### Exercise input
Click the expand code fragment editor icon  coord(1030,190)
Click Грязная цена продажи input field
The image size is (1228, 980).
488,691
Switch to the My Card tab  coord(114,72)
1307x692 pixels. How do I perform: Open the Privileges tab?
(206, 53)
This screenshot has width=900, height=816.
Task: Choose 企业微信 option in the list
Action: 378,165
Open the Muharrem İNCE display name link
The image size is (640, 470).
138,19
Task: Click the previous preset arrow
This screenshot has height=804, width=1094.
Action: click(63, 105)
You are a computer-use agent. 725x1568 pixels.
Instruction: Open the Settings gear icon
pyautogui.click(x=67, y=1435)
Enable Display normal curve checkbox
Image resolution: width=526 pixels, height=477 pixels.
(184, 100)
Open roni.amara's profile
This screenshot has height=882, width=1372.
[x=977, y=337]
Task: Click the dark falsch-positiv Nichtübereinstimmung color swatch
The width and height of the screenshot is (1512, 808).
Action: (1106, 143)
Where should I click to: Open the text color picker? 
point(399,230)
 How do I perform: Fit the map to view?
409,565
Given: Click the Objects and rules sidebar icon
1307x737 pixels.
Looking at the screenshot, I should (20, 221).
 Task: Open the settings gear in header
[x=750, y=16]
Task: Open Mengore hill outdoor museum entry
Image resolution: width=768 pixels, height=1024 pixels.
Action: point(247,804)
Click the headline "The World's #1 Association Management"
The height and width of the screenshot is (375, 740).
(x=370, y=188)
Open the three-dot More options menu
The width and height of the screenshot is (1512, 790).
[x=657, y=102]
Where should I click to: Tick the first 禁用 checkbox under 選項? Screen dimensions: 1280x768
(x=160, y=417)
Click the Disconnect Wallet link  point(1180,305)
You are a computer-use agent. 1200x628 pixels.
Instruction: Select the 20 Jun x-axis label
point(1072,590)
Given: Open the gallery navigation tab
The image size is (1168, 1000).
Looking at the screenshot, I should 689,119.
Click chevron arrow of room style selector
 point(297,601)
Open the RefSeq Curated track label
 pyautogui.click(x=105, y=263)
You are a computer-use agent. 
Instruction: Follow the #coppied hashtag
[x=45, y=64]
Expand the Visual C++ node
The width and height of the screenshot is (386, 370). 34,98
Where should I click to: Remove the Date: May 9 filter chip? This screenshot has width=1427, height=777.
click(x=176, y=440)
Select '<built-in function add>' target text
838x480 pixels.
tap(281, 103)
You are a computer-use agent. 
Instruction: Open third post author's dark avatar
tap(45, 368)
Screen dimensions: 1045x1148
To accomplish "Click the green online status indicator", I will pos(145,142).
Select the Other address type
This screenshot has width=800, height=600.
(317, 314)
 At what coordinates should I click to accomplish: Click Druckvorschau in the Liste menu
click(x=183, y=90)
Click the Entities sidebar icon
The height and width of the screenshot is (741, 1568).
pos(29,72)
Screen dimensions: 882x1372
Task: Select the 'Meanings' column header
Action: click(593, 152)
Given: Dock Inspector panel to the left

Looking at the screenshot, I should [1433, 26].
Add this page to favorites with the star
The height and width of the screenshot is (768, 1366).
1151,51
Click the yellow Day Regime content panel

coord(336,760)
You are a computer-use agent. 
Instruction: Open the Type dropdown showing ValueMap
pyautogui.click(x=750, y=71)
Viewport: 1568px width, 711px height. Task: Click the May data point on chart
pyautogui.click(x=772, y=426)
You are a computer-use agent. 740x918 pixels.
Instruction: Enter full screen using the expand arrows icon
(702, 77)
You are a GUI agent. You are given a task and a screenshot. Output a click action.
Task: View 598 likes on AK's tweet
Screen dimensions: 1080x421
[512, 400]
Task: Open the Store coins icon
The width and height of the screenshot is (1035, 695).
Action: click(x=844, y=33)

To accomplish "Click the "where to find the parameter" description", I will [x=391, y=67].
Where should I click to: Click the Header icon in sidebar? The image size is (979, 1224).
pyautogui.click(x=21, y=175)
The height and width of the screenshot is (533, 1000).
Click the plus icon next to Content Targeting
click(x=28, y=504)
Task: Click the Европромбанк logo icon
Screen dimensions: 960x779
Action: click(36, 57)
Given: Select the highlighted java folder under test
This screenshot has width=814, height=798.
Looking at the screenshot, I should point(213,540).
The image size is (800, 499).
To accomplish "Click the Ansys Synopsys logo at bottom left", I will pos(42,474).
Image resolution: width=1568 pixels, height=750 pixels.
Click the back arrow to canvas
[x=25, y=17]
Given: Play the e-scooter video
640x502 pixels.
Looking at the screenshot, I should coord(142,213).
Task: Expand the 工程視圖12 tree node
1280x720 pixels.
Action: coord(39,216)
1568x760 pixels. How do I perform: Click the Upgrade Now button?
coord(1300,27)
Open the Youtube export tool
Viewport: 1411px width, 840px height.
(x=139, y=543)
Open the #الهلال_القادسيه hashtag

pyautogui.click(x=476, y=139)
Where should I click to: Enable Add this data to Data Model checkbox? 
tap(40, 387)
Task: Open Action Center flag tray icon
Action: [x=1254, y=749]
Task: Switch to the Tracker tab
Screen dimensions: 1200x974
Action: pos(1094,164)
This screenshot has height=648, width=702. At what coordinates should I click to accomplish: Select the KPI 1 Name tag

### What you are asked to do
Beginning with the line that contains "1280x720 pixels.", restate word for word each line through the last one in the data, and write nothing more.

### Solution to this task
1280x720 pixels.
Action: coord(39,216)
1568x760 pixels. How do I perform: Click the Upgrade Now button?
coord(1300,27)
Open the Youtube export tool
Viewport: 1411px width, 840px height.
(x=139, y=543)
Open the #الهلال_القادسيه hashtag

pyautogui.click(x=476, y=139)
Where should I click to: Enable Add this data to Data Model checkbox? 
tap(40, 387)
Task: Open Action Center flag tray icon
Action: [x=1254, y=749]
Task: Switch to the Tracker tab
Screen dimensions: 1200x974
Action: pos(1094,164)
This screenshot has height=648, width=702. At what coordinates should I click to accomplish: Select the KPI 1 Name tag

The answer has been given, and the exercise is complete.